◆ **Required work**
Format the listing from the line containing "Browse for video cache location" through the end of the listing as a Markdown table with the columns Row and Line, where Row holds a running row number and Line holds that line's text. Include both the starting line and the final line, and leave out blank lines.

(Data lines)

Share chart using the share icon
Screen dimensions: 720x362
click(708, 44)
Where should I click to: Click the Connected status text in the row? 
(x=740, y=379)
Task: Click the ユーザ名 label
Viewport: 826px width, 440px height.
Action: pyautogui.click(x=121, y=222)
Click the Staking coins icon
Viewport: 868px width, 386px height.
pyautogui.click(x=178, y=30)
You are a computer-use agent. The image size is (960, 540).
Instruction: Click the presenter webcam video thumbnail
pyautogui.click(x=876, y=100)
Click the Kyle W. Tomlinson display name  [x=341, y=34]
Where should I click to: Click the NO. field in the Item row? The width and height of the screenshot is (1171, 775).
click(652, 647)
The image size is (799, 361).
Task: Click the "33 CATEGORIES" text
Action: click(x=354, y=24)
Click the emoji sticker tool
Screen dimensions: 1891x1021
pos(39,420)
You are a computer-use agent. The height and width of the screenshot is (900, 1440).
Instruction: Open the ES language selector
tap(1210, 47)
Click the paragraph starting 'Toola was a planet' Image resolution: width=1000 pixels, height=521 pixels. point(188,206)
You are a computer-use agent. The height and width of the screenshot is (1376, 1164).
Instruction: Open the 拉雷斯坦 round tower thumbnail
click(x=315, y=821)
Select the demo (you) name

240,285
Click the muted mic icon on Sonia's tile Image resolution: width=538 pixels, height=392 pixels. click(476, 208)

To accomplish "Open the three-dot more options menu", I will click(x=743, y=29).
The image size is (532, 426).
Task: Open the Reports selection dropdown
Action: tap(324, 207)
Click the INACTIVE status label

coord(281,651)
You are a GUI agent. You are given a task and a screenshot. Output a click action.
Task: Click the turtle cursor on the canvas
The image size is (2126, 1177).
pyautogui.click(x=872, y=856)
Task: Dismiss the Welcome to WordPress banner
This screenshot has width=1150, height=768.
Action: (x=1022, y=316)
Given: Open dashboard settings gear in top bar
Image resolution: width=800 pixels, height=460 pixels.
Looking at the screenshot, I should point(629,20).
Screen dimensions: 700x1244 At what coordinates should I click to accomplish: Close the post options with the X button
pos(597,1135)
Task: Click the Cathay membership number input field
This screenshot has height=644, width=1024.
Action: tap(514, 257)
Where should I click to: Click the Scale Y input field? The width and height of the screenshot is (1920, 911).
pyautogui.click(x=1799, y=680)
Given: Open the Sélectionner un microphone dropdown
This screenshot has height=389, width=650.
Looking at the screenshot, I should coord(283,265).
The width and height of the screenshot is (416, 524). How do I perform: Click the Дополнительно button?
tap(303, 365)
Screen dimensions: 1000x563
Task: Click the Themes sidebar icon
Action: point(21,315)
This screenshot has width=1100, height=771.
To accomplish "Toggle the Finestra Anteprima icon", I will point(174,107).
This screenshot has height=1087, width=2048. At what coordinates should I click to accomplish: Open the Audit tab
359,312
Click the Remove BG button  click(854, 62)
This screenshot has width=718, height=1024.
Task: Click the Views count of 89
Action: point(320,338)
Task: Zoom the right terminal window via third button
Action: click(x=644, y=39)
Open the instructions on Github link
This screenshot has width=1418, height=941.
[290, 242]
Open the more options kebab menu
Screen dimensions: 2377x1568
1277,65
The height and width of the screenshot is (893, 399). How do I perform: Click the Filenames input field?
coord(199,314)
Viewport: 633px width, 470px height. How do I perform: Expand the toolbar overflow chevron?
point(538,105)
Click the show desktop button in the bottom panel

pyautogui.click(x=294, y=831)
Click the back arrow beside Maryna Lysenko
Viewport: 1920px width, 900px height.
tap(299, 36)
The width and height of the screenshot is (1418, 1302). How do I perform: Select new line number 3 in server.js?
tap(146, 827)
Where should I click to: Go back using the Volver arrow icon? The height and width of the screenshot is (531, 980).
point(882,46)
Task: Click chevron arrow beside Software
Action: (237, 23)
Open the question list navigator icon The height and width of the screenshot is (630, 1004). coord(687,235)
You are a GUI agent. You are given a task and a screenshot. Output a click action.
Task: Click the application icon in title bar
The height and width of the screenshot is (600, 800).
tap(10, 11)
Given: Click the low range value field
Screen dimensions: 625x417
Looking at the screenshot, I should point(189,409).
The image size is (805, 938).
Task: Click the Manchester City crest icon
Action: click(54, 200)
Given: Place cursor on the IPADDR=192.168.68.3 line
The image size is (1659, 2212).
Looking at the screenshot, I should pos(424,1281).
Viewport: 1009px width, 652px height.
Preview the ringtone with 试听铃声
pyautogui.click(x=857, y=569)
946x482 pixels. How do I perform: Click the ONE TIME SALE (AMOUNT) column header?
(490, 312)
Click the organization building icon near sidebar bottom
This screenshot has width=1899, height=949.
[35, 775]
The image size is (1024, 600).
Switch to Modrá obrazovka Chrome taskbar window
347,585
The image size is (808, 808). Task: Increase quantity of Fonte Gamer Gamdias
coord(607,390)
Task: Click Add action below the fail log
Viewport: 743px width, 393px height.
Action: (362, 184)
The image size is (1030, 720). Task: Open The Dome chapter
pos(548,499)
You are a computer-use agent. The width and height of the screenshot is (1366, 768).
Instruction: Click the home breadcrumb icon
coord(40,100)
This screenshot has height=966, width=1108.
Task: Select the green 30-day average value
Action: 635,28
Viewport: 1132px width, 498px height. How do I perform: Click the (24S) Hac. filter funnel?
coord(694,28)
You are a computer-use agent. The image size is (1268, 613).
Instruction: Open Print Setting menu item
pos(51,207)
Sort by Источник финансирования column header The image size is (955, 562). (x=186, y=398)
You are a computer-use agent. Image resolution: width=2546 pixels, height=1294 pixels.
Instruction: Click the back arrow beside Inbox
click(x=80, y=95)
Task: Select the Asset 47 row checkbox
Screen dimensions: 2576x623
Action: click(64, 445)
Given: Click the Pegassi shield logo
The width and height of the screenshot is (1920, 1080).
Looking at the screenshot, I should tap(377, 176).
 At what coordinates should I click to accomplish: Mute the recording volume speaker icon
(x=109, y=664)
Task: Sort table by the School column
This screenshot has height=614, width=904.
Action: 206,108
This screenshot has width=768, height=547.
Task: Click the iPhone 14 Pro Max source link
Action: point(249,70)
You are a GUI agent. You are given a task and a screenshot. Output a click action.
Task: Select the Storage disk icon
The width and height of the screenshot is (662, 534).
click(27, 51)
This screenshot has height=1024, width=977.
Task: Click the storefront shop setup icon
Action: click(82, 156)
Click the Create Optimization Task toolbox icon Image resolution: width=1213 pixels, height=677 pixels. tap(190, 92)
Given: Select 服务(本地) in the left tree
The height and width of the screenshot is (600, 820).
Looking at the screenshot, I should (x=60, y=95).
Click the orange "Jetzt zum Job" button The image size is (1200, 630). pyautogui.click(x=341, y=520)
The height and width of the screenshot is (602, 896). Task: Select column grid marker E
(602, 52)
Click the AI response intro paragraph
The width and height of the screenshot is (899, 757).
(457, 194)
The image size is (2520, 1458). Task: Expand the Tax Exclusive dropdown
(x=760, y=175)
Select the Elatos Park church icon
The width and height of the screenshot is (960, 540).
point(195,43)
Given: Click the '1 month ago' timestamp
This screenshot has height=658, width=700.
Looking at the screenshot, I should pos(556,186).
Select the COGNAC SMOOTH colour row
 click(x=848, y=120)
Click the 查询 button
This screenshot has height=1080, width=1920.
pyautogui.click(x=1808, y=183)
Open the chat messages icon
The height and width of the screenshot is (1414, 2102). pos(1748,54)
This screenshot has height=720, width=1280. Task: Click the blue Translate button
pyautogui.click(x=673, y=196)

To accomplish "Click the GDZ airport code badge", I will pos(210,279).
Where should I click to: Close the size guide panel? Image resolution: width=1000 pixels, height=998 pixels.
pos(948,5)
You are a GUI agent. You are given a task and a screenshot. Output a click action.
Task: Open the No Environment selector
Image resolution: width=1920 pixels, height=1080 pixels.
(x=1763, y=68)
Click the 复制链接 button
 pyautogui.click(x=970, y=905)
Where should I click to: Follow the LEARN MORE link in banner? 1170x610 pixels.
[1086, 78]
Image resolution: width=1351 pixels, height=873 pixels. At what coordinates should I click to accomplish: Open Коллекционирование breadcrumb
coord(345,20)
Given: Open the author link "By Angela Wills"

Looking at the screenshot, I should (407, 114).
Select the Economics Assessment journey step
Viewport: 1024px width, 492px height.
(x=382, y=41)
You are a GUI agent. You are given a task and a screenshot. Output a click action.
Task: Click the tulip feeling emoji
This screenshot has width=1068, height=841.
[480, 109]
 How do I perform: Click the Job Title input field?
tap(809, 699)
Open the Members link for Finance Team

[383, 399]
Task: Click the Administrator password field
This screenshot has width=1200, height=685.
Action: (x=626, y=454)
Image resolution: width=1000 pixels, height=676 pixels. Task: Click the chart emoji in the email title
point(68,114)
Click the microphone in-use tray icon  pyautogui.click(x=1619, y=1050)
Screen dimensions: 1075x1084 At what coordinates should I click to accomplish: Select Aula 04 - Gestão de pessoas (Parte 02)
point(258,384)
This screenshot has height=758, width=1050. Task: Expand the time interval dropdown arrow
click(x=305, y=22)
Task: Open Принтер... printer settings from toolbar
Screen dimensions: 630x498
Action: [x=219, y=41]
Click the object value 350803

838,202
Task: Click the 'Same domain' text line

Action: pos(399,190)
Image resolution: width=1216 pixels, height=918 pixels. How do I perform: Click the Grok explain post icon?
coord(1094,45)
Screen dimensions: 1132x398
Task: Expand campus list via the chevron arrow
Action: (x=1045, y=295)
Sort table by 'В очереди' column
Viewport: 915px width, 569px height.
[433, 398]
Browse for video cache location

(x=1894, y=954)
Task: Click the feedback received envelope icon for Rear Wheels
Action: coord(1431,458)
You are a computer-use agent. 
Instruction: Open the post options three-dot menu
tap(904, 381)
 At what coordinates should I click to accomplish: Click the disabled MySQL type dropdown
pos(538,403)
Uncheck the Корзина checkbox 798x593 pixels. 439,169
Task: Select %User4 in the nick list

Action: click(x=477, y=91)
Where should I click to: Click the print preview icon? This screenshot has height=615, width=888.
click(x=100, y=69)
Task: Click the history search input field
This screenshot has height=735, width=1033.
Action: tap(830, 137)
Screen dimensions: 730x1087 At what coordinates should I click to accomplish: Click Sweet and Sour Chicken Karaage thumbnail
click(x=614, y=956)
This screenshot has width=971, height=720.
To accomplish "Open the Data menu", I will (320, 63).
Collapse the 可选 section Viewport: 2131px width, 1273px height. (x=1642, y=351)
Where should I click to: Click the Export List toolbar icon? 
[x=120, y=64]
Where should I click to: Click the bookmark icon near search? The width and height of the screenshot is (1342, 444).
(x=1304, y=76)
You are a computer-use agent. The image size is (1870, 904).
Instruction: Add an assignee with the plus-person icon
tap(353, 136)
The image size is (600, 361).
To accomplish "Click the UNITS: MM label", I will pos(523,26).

◆ **Exercise output**
| Row | Line |
|---|---|
| 1 | Browse for video cache location |
| 2 | (x=1894, y=954) |
| 3 | Task: Click the feedback received envelope icon for Rear Wheels |
| 4 | Action: coord(1431,458) |
| 5 | You are a computer-use agent.  |
| 6 | Instruction: Open the post options three-dot menu |
| 7 | tap(904, 381) |
| 8 |  At what coordinates should I click to accomplish: Click the disabled MySQL type dropdown |
| 9 | pos(538,403) |
| 10 | Uncheck the Корзина checkbox 798x593 pixels. 439,169 |
| 11 | Task: Select %User4 in the nick list |
| 12 | Action: click(x=477, y=91) |
| 13 | Where should I click to: Click the print preview icon? This screenshot has height=615, width=888. |
| 14 | click(x=100, y=69) |
| 15 | Task: Click the history search input field |
| 16 | This screenshot has height=735, width=1033. |
| 17 | Action: tap(830, 137) |
| 18 | Screen dimensions: 730x1087 At what coordinates should I click to accomplish: Click Sweet and Sour Chicken Karaage thumbnail |
| 19 | click(x=614, y=956) |
| 20 | This screenshot has width=971, height=720. |
| 21 | To accomplish "Open the Data menu", I will (320, 63). |
| 22 | Collapse the 可选 section Viewport: 2131px width, 1273px height. (x=1642, y=351) |
| 23 | Where should I click to: Click the Export List toolbar icon?  |
| 24 | [x=120, y=64] |
| 25 | Where should I click to: Click the bookmark icon near search? The width and height of the screenshot is (1342, 444). |
| 26 | (x=1304, y=76) |
| 27 | You are a computer-use agent. The image size is (1870, 904). |
| 28 | Instruction: Add an assignee with the plus-person icon |
| 29 | tap(353, 136) |
| 30 | The image size is (600, 361). |
| 31 | To accomplish "Click the UNITS: MM label", I will pos(523,26). |